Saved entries
'''
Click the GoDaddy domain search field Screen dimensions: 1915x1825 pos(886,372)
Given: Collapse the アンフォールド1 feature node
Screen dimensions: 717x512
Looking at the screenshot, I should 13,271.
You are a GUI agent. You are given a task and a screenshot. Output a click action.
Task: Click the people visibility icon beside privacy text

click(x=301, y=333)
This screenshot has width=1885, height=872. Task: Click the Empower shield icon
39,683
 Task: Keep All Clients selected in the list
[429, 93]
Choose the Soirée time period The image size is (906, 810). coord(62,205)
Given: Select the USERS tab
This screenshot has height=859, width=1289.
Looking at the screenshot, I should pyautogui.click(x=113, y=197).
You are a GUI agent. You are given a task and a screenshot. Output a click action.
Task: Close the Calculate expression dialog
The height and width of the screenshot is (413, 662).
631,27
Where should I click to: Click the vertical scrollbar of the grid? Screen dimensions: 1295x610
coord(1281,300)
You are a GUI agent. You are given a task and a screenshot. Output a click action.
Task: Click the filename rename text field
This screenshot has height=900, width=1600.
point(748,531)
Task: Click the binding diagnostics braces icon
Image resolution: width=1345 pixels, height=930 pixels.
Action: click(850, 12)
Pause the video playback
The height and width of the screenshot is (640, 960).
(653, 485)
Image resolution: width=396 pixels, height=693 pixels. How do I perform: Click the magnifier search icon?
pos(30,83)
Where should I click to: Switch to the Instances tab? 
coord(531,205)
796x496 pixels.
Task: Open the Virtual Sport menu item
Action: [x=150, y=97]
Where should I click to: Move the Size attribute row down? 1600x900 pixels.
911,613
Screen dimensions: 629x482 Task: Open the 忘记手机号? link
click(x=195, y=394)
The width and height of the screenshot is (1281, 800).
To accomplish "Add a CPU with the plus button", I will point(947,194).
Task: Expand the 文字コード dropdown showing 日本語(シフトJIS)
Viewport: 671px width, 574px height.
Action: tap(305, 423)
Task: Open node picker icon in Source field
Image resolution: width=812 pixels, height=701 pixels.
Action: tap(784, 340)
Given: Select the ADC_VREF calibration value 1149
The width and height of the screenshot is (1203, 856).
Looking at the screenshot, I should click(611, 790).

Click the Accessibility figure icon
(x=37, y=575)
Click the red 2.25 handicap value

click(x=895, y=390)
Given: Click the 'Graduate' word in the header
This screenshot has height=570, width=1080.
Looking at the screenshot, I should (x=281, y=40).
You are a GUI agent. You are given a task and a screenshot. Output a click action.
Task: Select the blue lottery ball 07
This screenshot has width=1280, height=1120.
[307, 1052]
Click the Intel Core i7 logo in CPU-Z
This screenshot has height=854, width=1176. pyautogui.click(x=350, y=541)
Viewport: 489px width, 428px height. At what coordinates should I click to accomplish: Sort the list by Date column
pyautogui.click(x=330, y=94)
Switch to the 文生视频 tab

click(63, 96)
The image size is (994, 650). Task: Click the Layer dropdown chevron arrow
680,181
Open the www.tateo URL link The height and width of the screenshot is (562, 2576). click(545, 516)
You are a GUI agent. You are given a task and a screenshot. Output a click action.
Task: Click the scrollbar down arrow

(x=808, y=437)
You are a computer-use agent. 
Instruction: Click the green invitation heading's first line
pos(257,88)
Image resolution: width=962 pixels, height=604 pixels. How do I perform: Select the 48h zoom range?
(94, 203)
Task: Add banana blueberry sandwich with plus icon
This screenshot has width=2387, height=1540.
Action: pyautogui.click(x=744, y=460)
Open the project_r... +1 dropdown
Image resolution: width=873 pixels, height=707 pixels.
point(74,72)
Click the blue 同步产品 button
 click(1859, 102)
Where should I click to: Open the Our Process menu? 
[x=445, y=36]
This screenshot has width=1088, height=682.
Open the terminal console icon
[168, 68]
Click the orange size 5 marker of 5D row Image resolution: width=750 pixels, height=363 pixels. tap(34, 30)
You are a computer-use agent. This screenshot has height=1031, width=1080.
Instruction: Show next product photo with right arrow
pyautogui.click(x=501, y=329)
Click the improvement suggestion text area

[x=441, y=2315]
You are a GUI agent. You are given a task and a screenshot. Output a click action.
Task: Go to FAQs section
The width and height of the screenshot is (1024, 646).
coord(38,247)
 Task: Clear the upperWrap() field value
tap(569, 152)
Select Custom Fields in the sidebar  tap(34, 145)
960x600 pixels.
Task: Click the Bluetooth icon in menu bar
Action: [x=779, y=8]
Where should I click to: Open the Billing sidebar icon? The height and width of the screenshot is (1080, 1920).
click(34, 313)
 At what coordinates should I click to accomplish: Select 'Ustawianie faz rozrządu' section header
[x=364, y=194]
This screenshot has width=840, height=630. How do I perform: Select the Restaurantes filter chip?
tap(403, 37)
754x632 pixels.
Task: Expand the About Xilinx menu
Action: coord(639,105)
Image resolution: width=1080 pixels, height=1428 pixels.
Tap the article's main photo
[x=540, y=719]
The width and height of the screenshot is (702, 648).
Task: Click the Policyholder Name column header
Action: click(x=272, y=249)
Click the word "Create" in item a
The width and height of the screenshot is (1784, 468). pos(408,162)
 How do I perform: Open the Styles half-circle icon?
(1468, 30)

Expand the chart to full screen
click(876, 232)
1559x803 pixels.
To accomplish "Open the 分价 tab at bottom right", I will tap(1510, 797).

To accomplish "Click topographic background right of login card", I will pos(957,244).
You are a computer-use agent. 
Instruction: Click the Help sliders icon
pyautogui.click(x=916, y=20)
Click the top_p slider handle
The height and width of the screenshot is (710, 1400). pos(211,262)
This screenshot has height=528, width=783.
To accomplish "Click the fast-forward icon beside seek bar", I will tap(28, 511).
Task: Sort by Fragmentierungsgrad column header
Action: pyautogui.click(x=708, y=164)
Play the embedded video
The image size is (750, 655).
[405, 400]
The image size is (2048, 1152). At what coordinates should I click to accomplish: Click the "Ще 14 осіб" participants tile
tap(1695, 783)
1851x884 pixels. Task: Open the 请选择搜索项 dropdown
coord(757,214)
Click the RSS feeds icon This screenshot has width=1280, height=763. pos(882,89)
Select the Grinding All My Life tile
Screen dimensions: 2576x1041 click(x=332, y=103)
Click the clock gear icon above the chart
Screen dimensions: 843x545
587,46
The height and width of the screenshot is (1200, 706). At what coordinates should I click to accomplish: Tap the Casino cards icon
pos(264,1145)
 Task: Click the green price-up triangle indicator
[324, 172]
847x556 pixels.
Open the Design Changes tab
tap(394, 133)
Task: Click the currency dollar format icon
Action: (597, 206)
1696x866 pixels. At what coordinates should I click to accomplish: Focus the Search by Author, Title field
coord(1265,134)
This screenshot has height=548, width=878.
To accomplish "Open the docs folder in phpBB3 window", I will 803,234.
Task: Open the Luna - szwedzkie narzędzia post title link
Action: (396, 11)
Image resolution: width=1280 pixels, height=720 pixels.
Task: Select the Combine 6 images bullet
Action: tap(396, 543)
'''
**Task details:** An exact copy of every entry is what's needed, so retype them all.

**Exercise answer:**
Click the GoDaddy domain search field Screen dimensions: 1915x1825 pos(886,372)
Given: Collapse the アンフォールド1 feature node
Screen dimensions: 717x512
Looking at the screenshot, I should 13,271.
You are a GUI agent. You are given a task and a screenshot. Output a click action.
Task: Click the people visibility icon beside privacy text

click(x=301, y=333)
This screenshot has width=1885, height=872. Task: Click the Empower shield icon
39,683
 Task: Keep All Clients selected in the list
[429, 93]
Choose the Soirée time period The image size is (906, 810). coord(62,205)
Given: Select the USERS tab
This screenshot has height=859, width=1289.
Looking at the screenshot, I should pyautogui.click(x=113, y=197).
You are a GUI agent. You are given a task and a screenshot. Output a click action.
Task: Close the Calculate expression dialog
The height and width of the screenshot is (413, 662).
631,27
Where should I click to: Click the vertical scrollbar of the grid? Screen dimensions: 1295x610
coord(1281,300)
You are a GUI agent. You are given a task and a screenshot. Output a click action.
Task: Click the filename rename text field
This screenshot has height=900, width=1600.
point(748,531)
Task: Click the binding diagnostics braces icon
Image resolution: width=1345 pixels, height=930 pixels.
Action: click(850, 12)
Pause the video playback
The height and width of the screenshot is (640, 960).
(653, 485)
Image resolution: width=396 pixels, height=693 pixels. How do I perform: Click the magnifier search icon?
pos(30,83)
Where should I click to: Switch to the Instances tab? 
coord(531,205)
796x496 pixels.
Task: Open the Virtual Sport menu item
Action: [x=150, y=97]
Where should I click to: Move the Size attribute row down? 1600x900 pixels.
911,613
Screen dimensions: 629x482 Task: Open the 忘记手机号? link
click(x=195, y=394)
The width and height of the screenshot is (1281, 800).
To accomplish "Add a CPU with the plus button", I will point(947,194).
Task: Expand the 文字コード dropdown showing 日本語(シフトJIS)
Viewport: 671px width, 574px height.
Action: tap(305, 423)
Task: Open node picker icon in Source field
Image resolution: width=812 pixels, height=701 pixels.
Action: tap(784, 340)
Given: Select the ADC_VREF calibration value 1149
The width and height of the screenshot is (1203, 856).
Looking at the screenshot, I should click(611, 790).

Click the Accessibility figure icon
(x=37, y=575)
Click the red 2.25 handicap value

click(x=895, y=390)
Given: Click the 'Graduate' word in the header
This screenshot has height=570, width=1080.
Looking at the screenshot, I should (x=281, y=40).
You are a GUI agent. You are given a task and a screenshot. Output a click action.
Task: Select the blue lottery ball 07
This screenshot has width=1280, height=1120.
[307, 1052]
Click the Intel Core i7 logo in CPU-Z
This screenshot has height=854, width=1176. pyautogui.click(x=350, y=541)
Viewport: 489px width, 428px height. At what coordinates should I click to accomplish: Sort the list by Date column
pyautogui.click(x=330, y=94)
Switch to the 文生视频 tab

click(63, 96)
The image size is (994, 650). Task: Click the Layer dropdown chevron arrow
680,181
Open the www.tateo URL link The height and width of the screenshot is (562, 2576). click(545, 516)
You are a GUI agent. You are given a task and a screenshot. Output a click action.
Task: Click the scrollbar down arrow

(x=808, y=437)
You are a computer-use agent. 
Instruction: Click the green invitation heading's first line
pos(257,88)
Image resolution: width=962 pixels, height=604 pixels. How do I perform: Select the 48h zoom range?
(94, 203)
Task: Add banana blueberry sandwich with plus icon
This screenshot has width=2387, height=1540.
Action: pyautogui.click(x=744, y=460)
Open the project_r... +1 dropdown
Image resolution: width=873 pixels, height=707 pixels.
point(74,72)
Click the blue 同步产品 button
 click(1859, 102)
Where should I click to: Open the Our Process menu? 
[x=445, y=36]
This screenshot has width=1088, height=682.
Open the terminal console icon
[168, 68]
Click the orange size 5 marker of 5D row Image resolution: width=750 pixels, height=363 pixels. tap(34, 30)
You are a computer-use agent. This screenshot has height=1031, width=1080.
Instruction: Show next product photo with right arrow
pyautogui.click(x=501, y=329)
Click the improvement suggestion text area

[x=441, y=2315]
You are a GUI agent. You are given a task and a screenshot. Output a click action.
Task: Go to FAQs section
The width and height of the screenshot is (1024, 646).
coord(38,247)
 Task: Clear the upperWrap() field value
tap(569, 152)
Select Custom Fields in the sidebar  tap(34, 145)
960x600 pixels.
Task: Click the Bluetooth icon in menu bar
Action: [x=779, y=8]
Where should I click to: Open the Billing sidebar icon? The height and width of the screenshot is (1080, 1920).
click(34, 313)
 At what coordinates should I click to accomplish: Select 'Ustawianie faz rozrządu' section header
[x=364, y=194]
This screenshot has width=840, height=630. How do I perform: Select the Restaurantes filter chip?
tap(403, 37)
754x632 pixels.
Task: Expand the About Xilinx menu
Action: coord(639,105)
Image resolution: width=1080 pixels, height=1428 pixels.
Tap the article's main photo
[x=540, y=719]
The width and height of the screenshot is (702, 648).
Task: Click the Policyholder Name column header
Action: click(x=272, y=249)
Click the word "Create" in item a
The width and height of the screenshot is (1784, 468). pos(408,162)
 How do I perform: Open the Styles half-circle icon?
(1468, 30)

Expand the chart to full screen
click(876, 232)
1559x803 pixels.
To accomplish "Open the 分价 tab at bottom right", I will tap(1510, 797).

To accomplish "Click topographic background right of login card", I will pos(957,244).
You are a computer-use agent. 
Instruction: Click the Help sliders icon
pyautogui.click(x=916, y=20)
Click the top_p slider handle
The height and width of the screenshot is (710, 1400). pos(211,262)
This screenshot has height=528, width=783.
To accomplish "Click the fast-forward icon beside seek bar", I will tap(28, 511).
Task: Sort by Fragmentierungsgrad column header
Action: pyautogui.click(x=708, y=164)
Play the embedded video
The image size is (750, 655).
[405, 400]
The image size is (2048, 1152). At what coordinates should I click to accomplish: Click the "Ще 14 осіб" participants tile
tap(1695, 783)
1851x884 pixels. Task: Open the 请选择搜索项 dropdown
coord(757,214)
Click the RSS feeds icon This screenshot has width=1280, height=763. pos(882,89)
Select the Grinding All My Life tile
Screen dimensions: 2576x1041 click(x=332, y=103)
Click the clock gear icon above the chart
Screen dimensions: 843x545
587,46
The height and width of the screenshot is (1200, 706). At what coordinates should I click to accomplish: Tap the Casino cards icon
pos(264,1145)
 Task: Click the green price-up triangle indicator
[324, 172]
847x556 pixels.
Open the Design Changes tab
tap(394, 133)
Task: Click the currency dollar format icon
Action: (597, 206)
1696x866 pixels. At what coordinates should I click to accomplish: Focus the Search by Author, Title field
coord(1265,134)
This screenshot has height=548, width=878.
To accomplish "Open the docs folder in phpBB3 window", I will 803,234.
Task: Open the Luna - szwedzkie narzędzia post title link
Action: (396, 11)
Image resolution: width=1280 pixels, height=720 pixels.
Task: Select the Combine 6 images bullet
Action: tap(396, 543)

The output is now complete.